1er janvier, 6h du matin
Réveillé, comme trop souvent, trop tôt - le soleil ne se lève que dans 3 heures. Du mal à me rendormir totalement. Série d’assoupissements et de réveils. Dans cette demie conscience, j’entends le tchou-tchou du petit train touristique qui passe dans la rue, au bas de l’immeuble.
Il est certes surprenant que cette attraction touristique ait lieu si tôt en certes jour férié. Il est plus surprenant encore que je l’entende à 5h de route de chez moi. Nous ne sommes pas à Limoges mais en Bretagne.
Qu’est-ce-que ce sifflement, ce tchou-tchou, totalement artificiel, enregistré, du train touristique, sur roue, mu par un moteur à explosion, peut-il bien évoquer aux gamins qui n’ont jamais vu un train à vapeur ?
Et moi, ai-je seulement déjà vu un train à vapeur en fonction ?
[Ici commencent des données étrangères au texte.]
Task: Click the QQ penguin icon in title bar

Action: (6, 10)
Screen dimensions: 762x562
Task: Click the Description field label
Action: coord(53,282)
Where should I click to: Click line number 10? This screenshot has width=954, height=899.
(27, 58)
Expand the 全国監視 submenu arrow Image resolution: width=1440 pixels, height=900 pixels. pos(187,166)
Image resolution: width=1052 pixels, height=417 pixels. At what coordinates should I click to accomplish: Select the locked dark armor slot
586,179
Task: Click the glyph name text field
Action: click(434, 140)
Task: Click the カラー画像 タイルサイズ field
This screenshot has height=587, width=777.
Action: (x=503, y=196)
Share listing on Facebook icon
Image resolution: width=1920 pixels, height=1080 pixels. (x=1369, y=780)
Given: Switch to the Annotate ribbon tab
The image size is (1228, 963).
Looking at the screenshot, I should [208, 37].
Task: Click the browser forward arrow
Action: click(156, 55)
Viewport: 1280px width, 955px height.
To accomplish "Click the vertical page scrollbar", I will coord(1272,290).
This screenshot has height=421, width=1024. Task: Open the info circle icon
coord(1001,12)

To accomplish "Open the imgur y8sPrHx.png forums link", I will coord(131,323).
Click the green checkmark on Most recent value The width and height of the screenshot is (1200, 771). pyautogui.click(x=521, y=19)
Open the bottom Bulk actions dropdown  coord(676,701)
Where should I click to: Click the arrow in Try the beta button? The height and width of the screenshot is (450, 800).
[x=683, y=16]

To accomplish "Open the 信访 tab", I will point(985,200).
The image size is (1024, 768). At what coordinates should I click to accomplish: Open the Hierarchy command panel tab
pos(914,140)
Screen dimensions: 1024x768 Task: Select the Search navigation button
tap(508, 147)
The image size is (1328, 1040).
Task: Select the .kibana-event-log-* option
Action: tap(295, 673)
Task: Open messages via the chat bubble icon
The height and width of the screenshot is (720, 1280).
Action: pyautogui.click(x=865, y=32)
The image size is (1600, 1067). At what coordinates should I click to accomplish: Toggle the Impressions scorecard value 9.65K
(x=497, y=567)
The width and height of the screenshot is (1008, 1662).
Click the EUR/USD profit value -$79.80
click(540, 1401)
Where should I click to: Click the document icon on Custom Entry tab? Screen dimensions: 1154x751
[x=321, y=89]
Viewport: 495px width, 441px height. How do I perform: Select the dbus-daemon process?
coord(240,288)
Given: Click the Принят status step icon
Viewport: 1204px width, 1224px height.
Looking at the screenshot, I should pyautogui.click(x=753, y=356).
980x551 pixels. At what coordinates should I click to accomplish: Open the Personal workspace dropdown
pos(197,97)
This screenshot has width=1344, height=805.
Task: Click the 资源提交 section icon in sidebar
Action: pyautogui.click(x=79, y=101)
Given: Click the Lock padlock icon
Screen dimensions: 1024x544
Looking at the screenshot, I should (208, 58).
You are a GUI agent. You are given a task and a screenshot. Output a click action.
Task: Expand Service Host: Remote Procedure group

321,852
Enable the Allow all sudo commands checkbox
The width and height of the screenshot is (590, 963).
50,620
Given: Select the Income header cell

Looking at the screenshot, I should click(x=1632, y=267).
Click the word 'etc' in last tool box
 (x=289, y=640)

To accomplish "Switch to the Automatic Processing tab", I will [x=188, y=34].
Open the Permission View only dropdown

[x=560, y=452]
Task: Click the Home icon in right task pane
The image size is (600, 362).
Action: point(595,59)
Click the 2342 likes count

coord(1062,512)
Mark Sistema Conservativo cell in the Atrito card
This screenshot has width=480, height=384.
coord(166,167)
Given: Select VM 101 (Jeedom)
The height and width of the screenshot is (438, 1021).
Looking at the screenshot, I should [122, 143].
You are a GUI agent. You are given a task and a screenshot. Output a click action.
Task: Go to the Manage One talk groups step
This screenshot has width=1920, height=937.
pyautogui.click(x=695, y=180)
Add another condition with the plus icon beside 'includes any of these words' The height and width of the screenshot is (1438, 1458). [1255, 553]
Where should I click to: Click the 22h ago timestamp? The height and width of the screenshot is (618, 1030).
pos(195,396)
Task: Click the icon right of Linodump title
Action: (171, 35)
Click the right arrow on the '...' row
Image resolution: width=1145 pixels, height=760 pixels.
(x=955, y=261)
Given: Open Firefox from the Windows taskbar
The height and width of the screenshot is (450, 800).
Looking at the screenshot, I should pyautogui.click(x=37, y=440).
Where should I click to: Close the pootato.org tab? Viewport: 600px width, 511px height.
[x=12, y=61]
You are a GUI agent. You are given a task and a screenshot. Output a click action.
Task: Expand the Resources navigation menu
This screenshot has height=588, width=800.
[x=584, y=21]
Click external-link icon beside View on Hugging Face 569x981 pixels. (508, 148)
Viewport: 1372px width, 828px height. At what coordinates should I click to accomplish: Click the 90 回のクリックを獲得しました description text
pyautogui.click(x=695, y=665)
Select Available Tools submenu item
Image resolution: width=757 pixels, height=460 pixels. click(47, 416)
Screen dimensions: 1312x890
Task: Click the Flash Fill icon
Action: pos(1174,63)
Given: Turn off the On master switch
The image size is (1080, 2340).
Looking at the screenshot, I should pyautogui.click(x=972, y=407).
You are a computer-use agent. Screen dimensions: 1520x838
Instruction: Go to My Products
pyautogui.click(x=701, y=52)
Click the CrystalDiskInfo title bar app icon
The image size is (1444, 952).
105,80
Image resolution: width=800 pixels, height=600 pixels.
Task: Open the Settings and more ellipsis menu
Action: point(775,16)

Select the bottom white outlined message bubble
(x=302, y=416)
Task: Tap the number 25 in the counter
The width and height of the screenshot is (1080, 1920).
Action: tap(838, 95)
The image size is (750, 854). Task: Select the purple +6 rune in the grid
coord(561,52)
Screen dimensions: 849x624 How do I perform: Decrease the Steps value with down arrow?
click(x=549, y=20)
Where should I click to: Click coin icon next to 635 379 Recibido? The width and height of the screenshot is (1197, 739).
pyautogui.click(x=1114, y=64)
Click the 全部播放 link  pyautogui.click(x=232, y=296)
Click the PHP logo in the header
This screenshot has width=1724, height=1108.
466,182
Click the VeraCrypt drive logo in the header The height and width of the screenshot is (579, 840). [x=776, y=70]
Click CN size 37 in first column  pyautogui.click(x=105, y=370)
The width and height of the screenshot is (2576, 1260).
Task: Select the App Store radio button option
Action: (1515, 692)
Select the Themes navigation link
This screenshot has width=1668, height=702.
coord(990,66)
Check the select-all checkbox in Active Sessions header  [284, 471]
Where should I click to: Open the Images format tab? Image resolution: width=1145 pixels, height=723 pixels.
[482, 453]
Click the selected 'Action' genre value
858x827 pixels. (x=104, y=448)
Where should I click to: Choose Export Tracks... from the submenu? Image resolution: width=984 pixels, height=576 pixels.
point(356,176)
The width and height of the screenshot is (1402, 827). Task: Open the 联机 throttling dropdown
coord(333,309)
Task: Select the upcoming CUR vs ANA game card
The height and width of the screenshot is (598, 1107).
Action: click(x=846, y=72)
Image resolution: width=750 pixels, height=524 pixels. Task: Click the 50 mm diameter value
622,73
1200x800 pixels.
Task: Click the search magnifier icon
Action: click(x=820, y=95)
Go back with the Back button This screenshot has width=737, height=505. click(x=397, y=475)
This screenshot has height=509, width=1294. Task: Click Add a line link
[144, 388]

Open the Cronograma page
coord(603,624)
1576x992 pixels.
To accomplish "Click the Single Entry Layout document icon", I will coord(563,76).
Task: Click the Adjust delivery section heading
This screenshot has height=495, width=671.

Certaines onomatopées ont décidément la vie dure.
1er janvier, 9h du matin
Natacha me raconte hilare qu’elle a entendu la télé de la voisine du dessous hurler une bonne partie de la nuit.
Notre appartement décidément nous hante, même à plusieurs centaines de kilomètres de distance.
Plus tard, dans la journée, nous découvrons qu’une chouette effraie (?) niche dans le grenier de la maison qui fait face à notre gîte. Voilà qui pourrait expliquer le petit train. J’aurais confondu tchou-tchou avec hou-hou.
Nuit du 3 au 4 janvier - la première après notre retour de vacances
La télé de la voisine (presque centenaire) crie plus fort que d’habitude encore. On distingue clairement les voix, ce qu’elles disent. Il n’est finalement pas si étonnant de l’avoir perçue jusqu’à Ploemel.